>> START ENTRIES
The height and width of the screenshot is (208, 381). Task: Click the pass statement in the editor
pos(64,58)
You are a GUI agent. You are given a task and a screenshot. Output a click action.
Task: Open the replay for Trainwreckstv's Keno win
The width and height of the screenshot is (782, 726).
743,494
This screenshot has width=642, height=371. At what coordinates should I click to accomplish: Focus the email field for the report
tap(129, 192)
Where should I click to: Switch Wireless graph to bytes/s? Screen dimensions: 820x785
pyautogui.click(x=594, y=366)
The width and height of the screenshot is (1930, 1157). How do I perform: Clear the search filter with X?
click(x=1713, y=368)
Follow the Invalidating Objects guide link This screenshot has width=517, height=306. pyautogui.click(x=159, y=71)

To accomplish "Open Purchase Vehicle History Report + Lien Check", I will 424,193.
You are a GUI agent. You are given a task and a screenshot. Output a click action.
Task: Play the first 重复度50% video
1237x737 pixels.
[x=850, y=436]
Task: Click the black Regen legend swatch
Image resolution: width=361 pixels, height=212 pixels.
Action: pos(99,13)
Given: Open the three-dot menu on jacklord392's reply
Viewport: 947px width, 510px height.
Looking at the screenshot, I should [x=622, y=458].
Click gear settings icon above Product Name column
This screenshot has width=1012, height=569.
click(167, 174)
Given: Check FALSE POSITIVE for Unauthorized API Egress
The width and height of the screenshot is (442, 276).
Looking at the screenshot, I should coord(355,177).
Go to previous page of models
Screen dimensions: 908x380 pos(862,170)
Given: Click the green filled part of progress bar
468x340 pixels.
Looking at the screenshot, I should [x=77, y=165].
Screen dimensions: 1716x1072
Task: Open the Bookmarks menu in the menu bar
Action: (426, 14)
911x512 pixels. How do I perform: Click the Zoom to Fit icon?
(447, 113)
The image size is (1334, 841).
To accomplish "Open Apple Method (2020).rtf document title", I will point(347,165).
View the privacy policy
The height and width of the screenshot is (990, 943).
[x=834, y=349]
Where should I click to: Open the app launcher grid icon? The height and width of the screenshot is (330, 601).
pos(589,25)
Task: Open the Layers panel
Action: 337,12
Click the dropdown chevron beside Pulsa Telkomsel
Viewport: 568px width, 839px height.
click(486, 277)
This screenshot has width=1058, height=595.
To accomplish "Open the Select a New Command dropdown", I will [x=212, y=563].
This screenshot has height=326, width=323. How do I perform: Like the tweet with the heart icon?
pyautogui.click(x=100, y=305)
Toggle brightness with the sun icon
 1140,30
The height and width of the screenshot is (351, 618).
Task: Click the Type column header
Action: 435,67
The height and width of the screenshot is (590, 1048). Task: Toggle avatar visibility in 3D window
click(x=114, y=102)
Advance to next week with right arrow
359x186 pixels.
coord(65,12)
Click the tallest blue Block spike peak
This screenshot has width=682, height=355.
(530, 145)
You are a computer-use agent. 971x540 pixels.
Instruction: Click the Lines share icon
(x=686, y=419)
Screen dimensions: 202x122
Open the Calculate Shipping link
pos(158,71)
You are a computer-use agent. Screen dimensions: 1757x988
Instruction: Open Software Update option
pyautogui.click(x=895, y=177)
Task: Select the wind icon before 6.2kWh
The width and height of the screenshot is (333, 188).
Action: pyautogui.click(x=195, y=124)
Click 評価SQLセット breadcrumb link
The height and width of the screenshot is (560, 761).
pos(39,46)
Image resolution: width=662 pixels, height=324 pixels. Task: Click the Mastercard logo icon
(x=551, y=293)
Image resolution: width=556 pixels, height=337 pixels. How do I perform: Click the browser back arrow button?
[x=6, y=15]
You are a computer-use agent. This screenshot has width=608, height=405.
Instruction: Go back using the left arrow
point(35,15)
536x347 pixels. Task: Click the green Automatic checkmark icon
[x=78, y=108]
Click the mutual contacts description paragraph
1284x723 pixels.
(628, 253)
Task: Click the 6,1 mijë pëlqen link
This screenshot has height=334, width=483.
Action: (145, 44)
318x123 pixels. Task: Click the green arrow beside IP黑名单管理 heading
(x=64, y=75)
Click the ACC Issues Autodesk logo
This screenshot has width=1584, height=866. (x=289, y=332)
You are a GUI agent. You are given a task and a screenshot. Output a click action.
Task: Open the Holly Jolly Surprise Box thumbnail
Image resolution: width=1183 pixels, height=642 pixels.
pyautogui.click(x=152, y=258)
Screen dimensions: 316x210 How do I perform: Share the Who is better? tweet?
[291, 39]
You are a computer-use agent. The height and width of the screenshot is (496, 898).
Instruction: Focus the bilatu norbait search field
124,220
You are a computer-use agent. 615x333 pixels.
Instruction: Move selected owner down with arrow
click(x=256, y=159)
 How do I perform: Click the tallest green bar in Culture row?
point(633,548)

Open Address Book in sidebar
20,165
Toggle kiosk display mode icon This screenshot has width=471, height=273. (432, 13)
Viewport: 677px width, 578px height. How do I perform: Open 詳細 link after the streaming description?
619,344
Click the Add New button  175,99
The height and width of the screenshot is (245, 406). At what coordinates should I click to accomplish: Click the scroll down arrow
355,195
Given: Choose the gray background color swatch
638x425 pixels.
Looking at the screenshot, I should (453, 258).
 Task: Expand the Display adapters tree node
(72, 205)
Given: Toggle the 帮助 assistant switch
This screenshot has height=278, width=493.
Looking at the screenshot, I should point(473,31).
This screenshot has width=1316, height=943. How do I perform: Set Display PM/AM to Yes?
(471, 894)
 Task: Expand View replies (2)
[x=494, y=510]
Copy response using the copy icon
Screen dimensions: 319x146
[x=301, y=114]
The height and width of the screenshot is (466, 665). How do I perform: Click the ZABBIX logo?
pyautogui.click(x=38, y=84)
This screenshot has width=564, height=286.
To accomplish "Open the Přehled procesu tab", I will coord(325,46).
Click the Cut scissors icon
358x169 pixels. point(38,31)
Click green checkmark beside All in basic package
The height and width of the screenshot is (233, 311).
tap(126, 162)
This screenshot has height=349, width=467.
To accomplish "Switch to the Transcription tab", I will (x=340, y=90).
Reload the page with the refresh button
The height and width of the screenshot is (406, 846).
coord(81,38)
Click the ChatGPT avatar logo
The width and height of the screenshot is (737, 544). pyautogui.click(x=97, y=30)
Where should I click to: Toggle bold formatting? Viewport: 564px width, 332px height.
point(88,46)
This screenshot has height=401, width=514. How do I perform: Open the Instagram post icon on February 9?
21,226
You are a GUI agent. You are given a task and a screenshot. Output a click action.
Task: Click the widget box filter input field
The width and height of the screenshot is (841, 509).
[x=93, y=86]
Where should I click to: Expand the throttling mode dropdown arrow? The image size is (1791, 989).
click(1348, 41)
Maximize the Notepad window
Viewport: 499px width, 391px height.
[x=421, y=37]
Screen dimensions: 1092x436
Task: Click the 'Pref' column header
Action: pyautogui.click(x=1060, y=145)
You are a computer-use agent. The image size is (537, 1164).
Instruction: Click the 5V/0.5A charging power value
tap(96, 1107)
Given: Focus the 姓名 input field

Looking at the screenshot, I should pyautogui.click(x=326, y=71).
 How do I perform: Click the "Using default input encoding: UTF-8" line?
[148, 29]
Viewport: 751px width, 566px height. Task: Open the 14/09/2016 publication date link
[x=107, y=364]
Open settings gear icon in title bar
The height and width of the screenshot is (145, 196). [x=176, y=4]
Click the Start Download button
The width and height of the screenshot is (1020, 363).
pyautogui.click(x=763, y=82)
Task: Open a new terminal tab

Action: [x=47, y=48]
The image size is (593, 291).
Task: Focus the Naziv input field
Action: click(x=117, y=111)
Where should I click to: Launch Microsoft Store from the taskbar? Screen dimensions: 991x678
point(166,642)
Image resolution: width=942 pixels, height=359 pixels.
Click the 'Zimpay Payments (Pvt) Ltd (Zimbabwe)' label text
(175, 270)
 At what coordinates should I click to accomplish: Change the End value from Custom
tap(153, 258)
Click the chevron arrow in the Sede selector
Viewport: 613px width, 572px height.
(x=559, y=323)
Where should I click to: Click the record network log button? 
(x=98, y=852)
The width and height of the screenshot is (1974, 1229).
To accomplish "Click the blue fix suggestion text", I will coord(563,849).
>> END ENTRIES
▶ _TASK OBJECTIVE_
Copy out the material word for word, everything from the line containing "Click the ChatGPT avatar logo" down to the line containing "should pyautogui.click(x=326, y=71).", with both of those lines included.

▶ _WORKED SOLUTION_
Click the ChatGPT avatar logo
The width and height of the screenshot is (737, 544). pyautogui.click(x=97, y=30)
Where should I click to: Toggle bold formatting? Viewport: 564px width, 332px height.
point(88,46)
This screenshot has height=401, width=514. How do I perform: Open the Instagram post icon on February 9?
21,226
You are a GUI agent. You are given a task and a screenshot. Output a click action.
Task: Click the widget box filter input field
The width and height of the screenshot is (841, 509).
[x=93, y=86]
Where should I click to: Expand the throttling mode dropdown arrow? The image size is (1791, 989).
click(1348, 41)
Maximize the Notepad window
Viewport: 499px width, 391px height.
[x=421, y=37]
Screen dimensions: 1092x436
Task: Click the 'Pref' column header
Action: pyautogui.click(x=1060, y=145)
You are a computer-use agent. The image size is (537, 1164).
Instruction: Click the 5V/0.5A charging power value
tap(96, 1107)
Given: Focus the 姓名 input field

Looking at the screenshot, I should pyautogui.click(x=326, y=71).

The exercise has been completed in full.